October 09, 1994|PAUL JACOBS | TIMES STAFF WRITER

Miller goes further. He also wants to put caps on what candidates and their committees are allowed to spend. And he has called for an end to the common practice of soliciting lobbyists for political contributions. Miller has voluntarily signed a California Common Cause pledge not to ask lobbyists for campaign money. Jones has refused to do so--and several Capitol lobbyists showed up at a recent Jones fund-raiser.

Like most Democrats, Miller is an enthusiastic supporter of the federal "motor voter" statute, which requires states to begin registering voters when they apply for driver's licenses or other state services. Jones pledges to implement the new law, but his fellow Republican, Gov. Pete Wilson, has ordered state officials not to start up the new registration system Jan. 1 unless the federal government provides the money to run it.

Miller leaves no doubt what he will do if Wilson is reelected and refuses to comply: "If Pete Wilson is governor, on Jan. 2 of 1995 . . . if I am secretary of state, he will find himself in court on that afternoon."

Jones has attacked his rival for reducing or forgiving millions of dollars in fines for those late in filing campaign and lobbyist disclosure statements. Miller says he has been evenhanded, forgiving and reducing fines regardless of party affiliation except where violations are shown to be willful.

Miller was raised in the Northern California lumber town of Chester, where his father worked at the sawmill. The candidate lives on a small farm in the Central Valley, where he and his partner raise nuts and other crops.
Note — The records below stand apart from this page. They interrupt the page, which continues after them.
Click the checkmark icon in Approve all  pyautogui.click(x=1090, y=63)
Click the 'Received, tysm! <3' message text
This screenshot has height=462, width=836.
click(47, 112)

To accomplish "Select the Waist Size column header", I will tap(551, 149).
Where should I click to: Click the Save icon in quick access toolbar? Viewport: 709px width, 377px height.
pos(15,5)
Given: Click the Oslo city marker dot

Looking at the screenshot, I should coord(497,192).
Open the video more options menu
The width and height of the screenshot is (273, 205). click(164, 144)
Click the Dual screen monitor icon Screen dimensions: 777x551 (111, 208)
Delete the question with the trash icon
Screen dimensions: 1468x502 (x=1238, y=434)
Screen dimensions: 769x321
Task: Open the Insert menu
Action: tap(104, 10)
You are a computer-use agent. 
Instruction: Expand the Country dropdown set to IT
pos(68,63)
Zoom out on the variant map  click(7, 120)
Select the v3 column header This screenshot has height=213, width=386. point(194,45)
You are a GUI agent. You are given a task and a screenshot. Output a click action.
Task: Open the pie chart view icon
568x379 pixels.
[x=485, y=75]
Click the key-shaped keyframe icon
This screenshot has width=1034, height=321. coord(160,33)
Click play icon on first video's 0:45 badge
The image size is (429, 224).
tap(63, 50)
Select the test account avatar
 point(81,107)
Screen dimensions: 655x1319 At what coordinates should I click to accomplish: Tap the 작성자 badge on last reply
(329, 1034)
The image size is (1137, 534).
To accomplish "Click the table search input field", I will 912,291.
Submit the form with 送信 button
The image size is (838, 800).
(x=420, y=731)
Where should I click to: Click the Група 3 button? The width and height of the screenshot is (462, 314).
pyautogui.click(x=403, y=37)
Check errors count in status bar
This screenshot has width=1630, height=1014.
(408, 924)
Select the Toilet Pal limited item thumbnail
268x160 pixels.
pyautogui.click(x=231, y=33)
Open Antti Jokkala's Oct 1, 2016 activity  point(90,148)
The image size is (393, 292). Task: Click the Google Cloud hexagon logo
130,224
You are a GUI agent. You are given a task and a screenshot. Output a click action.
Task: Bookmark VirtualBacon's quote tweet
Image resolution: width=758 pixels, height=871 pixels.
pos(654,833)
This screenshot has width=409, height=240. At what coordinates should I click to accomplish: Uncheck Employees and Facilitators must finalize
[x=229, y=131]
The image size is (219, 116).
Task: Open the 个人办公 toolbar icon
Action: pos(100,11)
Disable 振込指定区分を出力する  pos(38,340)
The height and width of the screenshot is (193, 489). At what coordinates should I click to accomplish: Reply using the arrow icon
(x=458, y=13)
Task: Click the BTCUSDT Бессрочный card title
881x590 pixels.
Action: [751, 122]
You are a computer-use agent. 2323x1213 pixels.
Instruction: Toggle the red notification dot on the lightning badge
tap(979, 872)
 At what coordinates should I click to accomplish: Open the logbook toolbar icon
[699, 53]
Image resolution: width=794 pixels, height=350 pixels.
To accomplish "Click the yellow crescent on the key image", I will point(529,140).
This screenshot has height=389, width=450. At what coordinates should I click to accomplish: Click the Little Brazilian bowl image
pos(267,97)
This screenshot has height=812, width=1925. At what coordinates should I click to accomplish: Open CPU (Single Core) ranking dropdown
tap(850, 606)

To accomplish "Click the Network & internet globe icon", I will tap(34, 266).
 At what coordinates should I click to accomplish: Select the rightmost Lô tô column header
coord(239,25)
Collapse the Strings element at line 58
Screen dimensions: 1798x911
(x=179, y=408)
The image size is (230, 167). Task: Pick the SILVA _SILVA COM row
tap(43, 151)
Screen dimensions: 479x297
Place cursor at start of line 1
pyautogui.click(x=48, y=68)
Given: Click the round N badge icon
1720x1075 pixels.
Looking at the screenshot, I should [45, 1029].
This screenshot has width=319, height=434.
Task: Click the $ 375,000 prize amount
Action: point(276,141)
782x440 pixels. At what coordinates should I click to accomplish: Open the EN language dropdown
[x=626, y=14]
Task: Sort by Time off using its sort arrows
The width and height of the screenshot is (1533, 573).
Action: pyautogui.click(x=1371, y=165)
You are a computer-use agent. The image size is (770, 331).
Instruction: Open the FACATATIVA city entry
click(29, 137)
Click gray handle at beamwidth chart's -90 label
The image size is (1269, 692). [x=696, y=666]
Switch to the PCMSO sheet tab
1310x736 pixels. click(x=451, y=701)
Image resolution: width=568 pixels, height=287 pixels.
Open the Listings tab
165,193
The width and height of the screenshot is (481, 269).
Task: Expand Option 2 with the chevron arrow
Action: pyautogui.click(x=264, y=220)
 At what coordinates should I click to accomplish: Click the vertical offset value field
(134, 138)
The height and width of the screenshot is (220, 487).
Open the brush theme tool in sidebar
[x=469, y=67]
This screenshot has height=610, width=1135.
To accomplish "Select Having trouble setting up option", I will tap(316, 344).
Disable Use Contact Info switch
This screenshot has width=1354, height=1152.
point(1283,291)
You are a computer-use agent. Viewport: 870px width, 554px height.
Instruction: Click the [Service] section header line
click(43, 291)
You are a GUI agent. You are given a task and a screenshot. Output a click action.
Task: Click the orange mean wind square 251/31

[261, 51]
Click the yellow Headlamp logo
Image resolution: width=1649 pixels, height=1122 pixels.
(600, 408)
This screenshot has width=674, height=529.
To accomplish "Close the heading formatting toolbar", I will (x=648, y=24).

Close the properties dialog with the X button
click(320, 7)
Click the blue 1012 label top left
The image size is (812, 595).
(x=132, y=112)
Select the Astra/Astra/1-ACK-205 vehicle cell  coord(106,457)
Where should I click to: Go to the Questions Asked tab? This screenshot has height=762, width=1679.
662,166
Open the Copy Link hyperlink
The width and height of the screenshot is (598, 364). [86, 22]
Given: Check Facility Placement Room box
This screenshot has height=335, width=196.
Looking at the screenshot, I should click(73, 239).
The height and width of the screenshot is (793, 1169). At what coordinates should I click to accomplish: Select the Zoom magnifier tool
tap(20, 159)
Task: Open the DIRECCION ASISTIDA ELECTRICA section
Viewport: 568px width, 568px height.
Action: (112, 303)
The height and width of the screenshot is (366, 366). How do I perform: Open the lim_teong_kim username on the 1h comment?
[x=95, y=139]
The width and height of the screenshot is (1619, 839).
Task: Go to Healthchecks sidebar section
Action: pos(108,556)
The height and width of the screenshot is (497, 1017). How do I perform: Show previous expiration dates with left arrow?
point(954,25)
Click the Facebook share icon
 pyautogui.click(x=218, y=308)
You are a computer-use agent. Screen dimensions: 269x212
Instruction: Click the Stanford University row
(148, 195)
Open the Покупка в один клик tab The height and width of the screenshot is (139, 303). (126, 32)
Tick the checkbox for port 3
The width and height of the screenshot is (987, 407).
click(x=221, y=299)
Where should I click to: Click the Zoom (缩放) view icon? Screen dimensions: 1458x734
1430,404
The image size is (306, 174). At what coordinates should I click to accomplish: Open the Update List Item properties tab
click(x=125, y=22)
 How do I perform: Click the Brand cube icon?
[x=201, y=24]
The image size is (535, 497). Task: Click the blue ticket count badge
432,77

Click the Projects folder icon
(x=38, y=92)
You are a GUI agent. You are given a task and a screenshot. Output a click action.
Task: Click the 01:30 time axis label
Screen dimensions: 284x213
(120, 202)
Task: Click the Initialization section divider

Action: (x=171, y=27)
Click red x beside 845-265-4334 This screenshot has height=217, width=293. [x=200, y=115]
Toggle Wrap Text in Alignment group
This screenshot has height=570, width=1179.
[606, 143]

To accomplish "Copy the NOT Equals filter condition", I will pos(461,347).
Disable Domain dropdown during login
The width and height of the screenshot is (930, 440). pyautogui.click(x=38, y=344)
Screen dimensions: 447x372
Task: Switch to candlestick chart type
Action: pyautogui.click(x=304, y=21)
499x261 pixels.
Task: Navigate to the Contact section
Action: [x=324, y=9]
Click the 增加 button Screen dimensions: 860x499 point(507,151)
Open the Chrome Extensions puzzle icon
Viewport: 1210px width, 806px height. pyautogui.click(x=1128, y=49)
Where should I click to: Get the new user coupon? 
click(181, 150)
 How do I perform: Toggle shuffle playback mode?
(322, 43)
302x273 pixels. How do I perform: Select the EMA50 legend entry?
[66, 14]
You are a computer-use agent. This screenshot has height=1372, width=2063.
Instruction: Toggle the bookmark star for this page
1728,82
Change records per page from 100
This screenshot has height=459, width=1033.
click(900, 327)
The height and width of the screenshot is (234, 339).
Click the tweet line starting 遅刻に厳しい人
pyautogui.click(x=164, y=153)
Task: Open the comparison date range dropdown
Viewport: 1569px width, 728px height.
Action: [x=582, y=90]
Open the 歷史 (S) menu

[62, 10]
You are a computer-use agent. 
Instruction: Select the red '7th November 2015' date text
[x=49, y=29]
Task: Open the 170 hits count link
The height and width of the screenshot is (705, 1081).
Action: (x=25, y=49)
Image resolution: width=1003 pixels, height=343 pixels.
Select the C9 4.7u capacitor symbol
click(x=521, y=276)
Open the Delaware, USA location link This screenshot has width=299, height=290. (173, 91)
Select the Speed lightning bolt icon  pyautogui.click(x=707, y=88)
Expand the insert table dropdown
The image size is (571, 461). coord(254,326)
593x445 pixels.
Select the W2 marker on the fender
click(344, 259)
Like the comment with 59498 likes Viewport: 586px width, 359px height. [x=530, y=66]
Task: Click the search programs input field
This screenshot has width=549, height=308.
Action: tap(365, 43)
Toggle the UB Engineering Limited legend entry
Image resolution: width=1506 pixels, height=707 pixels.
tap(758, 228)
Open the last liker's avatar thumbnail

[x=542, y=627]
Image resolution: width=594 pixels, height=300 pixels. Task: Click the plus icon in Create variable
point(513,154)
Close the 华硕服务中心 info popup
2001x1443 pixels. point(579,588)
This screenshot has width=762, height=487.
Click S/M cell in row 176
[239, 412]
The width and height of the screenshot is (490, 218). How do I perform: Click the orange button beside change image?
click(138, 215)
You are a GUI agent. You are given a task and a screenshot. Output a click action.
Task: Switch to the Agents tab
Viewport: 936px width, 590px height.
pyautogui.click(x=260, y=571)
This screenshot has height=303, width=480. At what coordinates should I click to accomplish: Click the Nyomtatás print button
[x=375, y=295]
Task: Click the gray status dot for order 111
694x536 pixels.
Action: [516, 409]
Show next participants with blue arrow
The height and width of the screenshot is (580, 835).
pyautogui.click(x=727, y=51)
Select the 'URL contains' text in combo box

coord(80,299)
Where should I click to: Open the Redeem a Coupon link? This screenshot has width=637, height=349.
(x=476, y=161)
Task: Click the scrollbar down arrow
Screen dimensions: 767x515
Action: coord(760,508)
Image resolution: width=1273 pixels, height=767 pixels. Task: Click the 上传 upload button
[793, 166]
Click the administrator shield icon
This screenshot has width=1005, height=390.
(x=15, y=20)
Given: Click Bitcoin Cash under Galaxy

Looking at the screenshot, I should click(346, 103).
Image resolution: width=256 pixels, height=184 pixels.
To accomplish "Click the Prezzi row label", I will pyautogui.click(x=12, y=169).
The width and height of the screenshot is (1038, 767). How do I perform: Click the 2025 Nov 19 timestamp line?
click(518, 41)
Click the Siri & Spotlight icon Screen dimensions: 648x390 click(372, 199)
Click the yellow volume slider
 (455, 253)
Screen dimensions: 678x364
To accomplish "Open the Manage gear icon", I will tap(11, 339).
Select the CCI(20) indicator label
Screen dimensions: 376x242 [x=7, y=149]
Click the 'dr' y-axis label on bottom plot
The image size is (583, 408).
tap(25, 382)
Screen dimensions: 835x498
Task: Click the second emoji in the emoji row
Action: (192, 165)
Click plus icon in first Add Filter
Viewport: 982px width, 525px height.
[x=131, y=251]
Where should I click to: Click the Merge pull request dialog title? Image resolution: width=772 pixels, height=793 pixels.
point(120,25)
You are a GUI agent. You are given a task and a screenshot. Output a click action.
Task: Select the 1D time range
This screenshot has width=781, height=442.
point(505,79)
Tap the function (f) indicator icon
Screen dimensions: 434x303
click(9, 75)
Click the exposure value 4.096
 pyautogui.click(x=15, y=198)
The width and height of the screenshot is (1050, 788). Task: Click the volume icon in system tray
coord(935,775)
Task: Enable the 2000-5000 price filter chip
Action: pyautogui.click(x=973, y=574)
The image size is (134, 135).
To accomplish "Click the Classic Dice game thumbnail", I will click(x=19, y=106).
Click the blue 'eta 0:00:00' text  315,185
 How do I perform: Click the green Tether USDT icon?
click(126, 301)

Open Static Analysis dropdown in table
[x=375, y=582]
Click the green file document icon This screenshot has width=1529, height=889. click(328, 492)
Miller went off to UC Davis and then Boalt Hall, the law school at UC Berkeley. He was one of the original members of the state Fair Political Practices Commission. In 1976, he went to work for Eu as chief counsel in the secretary of state's office, later becoming her top deputy. Eu's campaign treasury is Miller's biggest contributor.

Jones was born on his father's ranch near Coalinga, Calif. He graduated from Cal State Fresno, where he was student body president. He lost in his first run for the Assembly in 1976. But he says he learned a lesson: When he ran again six years later, he hired the winner's campaign consultant.

In 1991, he became the Assembly's Republican leader in a revolt against the "cavemen," conservative legislators who had run the GOP caucus for seven years. He stepped down the next year after Republicans lost two Assembly seats under his leadership.

Also in the race are third-party candidates Peggy Christensen, Libertarian; Israel Feuer, Peace and Freedom; Margaret Garcia, Green, and Dorothy Kreiss Robbins, American Independent.